He sits in a warm, gold-washed room, dark glasses hiding his eyes—
not for style, but to shield the weight he carries inside.
His shirt hangs loose, books piled around him like tired guards,
while he tries to map the human heart and all its quiet fractures.
People call him the author of pain, not out of insult,
but because he names the storms everyone else pretends aren’t there.
He dips his pen into the darker shades of feeling—
the anxious grey, the heavy silence—
and writes the words so many have never managed to say.
For the boy who barely speaks,
for the girl who hasn’t slept in days,
for the mind that spins with worry
and the sadness buried out of sight—
he builds a small refuge made of paper and words,
a place where the weight feels lighter for a moment.

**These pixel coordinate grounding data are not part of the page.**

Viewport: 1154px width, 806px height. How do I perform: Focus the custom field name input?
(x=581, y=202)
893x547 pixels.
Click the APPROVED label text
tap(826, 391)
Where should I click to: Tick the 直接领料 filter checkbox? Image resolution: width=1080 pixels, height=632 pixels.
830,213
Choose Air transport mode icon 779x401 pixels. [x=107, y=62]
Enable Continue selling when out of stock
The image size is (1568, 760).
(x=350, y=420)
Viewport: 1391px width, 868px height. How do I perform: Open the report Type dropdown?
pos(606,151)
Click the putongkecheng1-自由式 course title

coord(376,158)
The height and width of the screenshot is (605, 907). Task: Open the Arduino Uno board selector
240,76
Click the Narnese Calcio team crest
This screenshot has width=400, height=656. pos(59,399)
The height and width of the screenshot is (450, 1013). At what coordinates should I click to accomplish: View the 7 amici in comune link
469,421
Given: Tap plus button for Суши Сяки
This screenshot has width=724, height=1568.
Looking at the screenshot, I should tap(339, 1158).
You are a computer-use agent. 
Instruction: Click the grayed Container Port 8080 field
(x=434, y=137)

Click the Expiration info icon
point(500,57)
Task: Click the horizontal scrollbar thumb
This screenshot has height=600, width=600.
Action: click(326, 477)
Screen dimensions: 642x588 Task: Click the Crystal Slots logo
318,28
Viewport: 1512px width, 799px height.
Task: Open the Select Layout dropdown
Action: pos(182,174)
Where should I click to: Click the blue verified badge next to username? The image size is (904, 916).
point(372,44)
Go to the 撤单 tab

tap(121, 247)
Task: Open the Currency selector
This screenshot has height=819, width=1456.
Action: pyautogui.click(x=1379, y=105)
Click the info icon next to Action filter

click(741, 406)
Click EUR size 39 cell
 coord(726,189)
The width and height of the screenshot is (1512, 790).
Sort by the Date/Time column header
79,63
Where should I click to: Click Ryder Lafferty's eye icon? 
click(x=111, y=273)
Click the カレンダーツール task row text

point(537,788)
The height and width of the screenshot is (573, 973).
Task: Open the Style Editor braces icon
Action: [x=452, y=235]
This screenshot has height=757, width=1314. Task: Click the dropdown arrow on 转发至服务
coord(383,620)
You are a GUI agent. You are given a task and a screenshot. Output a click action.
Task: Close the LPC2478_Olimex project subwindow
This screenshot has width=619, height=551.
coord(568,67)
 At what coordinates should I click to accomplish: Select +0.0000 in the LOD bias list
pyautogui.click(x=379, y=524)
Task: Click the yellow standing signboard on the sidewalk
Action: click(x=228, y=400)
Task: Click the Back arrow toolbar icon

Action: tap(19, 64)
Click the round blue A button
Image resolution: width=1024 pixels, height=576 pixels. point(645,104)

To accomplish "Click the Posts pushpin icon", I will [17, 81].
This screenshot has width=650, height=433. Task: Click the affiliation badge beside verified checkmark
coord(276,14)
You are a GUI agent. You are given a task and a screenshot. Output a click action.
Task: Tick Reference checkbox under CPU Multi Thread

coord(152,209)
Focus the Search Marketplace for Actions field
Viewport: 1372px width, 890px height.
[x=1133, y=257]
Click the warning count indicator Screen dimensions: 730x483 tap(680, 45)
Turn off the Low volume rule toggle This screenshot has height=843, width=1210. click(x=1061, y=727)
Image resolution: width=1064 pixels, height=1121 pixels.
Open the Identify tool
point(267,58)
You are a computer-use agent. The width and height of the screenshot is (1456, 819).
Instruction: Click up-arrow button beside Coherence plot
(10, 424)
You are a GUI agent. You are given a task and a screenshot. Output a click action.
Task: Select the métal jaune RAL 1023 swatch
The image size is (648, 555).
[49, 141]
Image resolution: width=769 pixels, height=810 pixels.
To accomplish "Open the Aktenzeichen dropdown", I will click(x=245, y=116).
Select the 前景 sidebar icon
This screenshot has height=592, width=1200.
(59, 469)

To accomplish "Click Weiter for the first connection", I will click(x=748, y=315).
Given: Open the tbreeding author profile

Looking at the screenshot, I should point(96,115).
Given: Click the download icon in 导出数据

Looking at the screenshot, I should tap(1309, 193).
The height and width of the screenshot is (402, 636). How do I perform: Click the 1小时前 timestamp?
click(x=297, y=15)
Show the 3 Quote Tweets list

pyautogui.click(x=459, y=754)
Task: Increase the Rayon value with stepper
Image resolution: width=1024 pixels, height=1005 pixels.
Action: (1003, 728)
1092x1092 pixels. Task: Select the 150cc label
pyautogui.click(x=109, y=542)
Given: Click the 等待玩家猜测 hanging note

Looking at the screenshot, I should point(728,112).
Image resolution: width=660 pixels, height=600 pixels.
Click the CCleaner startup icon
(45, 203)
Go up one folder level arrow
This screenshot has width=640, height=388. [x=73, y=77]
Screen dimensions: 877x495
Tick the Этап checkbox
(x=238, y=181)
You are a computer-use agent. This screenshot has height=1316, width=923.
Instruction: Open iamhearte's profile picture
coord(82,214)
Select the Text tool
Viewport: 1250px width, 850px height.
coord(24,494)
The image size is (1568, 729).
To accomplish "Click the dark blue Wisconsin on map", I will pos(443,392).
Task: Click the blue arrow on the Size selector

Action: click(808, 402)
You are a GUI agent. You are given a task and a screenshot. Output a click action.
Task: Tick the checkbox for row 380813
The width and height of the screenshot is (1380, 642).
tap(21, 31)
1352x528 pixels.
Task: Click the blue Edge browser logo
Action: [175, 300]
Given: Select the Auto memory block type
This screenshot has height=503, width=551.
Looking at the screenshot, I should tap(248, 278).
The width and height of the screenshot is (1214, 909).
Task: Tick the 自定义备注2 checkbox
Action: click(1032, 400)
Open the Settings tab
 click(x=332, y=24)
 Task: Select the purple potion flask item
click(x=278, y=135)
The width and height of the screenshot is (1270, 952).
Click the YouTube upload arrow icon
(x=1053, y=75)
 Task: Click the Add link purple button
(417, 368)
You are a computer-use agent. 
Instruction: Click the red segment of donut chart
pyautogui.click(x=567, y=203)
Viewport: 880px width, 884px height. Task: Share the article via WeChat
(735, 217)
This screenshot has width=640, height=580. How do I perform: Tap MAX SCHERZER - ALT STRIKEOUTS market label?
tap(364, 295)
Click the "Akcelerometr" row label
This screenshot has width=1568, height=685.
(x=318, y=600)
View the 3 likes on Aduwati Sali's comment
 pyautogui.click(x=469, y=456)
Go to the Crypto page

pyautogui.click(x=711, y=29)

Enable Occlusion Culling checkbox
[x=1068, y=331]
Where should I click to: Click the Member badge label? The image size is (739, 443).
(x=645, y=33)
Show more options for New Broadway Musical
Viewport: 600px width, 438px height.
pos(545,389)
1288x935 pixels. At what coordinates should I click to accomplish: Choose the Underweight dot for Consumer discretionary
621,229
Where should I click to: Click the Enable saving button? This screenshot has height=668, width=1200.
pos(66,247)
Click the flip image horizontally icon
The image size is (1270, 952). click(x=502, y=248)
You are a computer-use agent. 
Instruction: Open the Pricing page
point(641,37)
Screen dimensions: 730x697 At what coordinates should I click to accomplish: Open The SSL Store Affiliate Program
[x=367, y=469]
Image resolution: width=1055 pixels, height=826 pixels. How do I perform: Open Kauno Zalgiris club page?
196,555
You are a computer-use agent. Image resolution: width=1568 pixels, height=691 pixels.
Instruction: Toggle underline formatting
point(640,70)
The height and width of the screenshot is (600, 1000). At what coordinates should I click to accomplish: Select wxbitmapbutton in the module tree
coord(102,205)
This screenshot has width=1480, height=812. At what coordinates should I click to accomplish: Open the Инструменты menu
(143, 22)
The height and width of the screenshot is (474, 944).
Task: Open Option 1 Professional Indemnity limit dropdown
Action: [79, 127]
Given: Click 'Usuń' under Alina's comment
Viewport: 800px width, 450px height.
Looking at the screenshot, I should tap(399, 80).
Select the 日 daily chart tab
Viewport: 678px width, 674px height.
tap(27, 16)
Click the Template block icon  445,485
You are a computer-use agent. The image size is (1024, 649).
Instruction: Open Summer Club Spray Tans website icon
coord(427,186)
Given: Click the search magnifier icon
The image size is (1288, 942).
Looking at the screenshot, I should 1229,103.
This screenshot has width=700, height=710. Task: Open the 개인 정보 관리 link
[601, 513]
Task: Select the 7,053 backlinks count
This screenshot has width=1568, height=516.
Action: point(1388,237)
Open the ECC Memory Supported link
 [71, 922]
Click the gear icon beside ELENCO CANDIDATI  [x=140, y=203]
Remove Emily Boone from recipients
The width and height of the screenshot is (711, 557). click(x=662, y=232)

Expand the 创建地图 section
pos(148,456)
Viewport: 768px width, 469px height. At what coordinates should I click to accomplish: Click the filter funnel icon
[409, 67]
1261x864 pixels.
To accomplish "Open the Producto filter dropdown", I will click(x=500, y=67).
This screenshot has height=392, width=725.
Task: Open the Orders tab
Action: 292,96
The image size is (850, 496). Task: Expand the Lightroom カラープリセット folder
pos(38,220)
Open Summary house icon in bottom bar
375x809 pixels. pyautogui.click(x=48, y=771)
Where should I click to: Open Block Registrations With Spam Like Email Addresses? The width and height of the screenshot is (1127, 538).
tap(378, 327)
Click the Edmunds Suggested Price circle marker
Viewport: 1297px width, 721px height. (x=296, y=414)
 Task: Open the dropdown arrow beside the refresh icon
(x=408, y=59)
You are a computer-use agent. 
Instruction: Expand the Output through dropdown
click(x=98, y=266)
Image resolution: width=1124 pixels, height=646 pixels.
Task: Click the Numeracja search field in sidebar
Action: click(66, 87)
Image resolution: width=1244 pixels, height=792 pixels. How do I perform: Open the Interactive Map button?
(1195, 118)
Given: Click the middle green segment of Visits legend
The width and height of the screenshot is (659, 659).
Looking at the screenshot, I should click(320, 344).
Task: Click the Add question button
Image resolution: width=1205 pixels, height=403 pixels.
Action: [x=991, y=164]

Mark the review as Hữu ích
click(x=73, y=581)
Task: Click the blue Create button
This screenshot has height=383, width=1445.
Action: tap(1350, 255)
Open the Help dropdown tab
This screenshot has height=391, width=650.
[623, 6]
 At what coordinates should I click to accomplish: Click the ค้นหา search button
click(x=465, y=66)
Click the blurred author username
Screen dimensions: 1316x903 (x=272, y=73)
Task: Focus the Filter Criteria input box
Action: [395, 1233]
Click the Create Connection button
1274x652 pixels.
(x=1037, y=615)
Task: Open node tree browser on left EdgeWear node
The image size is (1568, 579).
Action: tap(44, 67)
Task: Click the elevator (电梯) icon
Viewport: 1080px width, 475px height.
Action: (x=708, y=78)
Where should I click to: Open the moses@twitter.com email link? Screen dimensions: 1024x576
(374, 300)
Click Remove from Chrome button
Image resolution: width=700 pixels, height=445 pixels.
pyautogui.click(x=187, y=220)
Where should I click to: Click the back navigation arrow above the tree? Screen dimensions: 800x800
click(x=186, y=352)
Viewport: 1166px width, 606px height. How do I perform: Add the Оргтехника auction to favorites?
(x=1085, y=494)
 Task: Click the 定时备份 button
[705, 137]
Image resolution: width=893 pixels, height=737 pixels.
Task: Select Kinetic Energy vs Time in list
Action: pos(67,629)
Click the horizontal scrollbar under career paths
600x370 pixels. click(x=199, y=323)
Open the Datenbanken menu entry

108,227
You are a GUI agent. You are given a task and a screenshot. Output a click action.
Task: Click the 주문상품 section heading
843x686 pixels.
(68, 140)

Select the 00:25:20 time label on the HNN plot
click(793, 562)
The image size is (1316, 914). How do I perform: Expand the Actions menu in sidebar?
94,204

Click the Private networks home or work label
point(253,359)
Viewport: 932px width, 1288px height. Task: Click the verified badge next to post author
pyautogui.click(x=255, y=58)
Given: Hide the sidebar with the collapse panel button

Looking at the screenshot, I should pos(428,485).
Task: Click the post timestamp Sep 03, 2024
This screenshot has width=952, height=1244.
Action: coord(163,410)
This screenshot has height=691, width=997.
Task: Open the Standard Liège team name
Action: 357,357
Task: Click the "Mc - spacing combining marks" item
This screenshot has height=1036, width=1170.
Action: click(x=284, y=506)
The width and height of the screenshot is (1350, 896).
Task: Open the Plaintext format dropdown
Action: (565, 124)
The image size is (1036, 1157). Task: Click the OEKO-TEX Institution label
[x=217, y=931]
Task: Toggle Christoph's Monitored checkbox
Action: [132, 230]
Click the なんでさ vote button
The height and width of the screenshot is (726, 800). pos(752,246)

Readers find him everywhere—cities, villages, distant coasts—
turning pages just to feel less alone,
to see their shadows reflected honestly.
He reminds them that brokenness isn’t a flaw we hide,
but a thread we all share in one way or another.
Behind those dark glasses, does he cry for all he’s learned?
Does he carry the thorns so he can hand out the rose?
He spills himself into every line,
turning hurt into something strangely beautiful—
the author who takes our pain and helps us breathe again.
The “author of pain”—not because he creates it,
but because he helps us survive it.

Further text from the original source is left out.